Stored records

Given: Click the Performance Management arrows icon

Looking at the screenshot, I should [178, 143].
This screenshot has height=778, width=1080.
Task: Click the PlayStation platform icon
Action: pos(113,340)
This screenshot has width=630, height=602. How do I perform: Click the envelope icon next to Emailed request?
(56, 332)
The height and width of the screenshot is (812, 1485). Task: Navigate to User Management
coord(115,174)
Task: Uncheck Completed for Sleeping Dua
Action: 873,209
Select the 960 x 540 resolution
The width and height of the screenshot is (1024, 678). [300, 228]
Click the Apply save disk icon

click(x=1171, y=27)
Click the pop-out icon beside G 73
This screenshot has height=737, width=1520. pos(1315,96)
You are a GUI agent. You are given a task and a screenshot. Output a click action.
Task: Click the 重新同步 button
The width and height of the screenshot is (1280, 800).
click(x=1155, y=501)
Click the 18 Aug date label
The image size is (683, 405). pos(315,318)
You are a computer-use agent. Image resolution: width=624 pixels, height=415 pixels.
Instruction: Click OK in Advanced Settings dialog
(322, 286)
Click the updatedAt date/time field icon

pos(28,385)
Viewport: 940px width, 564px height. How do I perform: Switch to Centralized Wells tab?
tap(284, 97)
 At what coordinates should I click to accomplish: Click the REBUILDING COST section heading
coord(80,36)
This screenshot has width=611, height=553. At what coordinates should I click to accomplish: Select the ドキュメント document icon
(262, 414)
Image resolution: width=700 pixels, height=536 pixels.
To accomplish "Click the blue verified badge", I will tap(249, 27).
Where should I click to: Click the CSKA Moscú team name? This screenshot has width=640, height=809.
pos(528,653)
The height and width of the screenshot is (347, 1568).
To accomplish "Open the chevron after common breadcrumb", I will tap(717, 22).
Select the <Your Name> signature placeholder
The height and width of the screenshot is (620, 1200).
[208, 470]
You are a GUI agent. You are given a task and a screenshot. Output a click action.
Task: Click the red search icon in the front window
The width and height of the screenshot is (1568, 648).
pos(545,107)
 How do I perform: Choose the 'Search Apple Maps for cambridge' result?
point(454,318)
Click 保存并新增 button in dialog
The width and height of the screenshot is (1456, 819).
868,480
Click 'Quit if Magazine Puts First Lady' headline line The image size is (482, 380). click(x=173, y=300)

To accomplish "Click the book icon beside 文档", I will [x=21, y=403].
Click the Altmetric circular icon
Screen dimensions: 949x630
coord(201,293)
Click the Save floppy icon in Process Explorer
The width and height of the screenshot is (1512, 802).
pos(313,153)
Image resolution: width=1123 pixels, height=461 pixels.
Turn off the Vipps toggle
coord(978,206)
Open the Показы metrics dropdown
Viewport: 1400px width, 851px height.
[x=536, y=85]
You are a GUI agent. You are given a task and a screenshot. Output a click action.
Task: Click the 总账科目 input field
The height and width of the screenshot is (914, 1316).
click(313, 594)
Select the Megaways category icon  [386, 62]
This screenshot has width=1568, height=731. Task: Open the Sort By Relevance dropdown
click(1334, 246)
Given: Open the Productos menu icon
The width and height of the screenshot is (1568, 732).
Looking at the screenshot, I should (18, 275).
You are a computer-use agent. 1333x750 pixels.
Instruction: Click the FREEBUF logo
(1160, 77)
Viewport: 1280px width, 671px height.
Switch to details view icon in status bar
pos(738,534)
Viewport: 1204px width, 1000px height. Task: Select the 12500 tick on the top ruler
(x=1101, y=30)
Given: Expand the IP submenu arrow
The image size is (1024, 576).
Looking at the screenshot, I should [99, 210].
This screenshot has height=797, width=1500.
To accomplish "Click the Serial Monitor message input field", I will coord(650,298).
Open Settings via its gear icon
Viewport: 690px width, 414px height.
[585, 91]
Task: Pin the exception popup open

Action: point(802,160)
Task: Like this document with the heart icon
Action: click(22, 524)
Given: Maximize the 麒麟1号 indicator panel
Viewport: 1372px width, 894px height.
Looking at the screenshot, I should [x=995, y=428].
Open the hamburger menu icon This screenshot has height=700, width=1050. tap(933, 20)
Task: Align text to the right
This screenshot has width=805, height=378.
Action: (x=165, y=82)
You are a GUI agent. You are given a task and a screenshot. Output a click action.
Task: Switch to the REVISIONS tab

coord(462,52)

TRY IT: Please state how many lines of the data hold the string "computer", with nothing else in your reply.

EXERCISE ANSWER: 2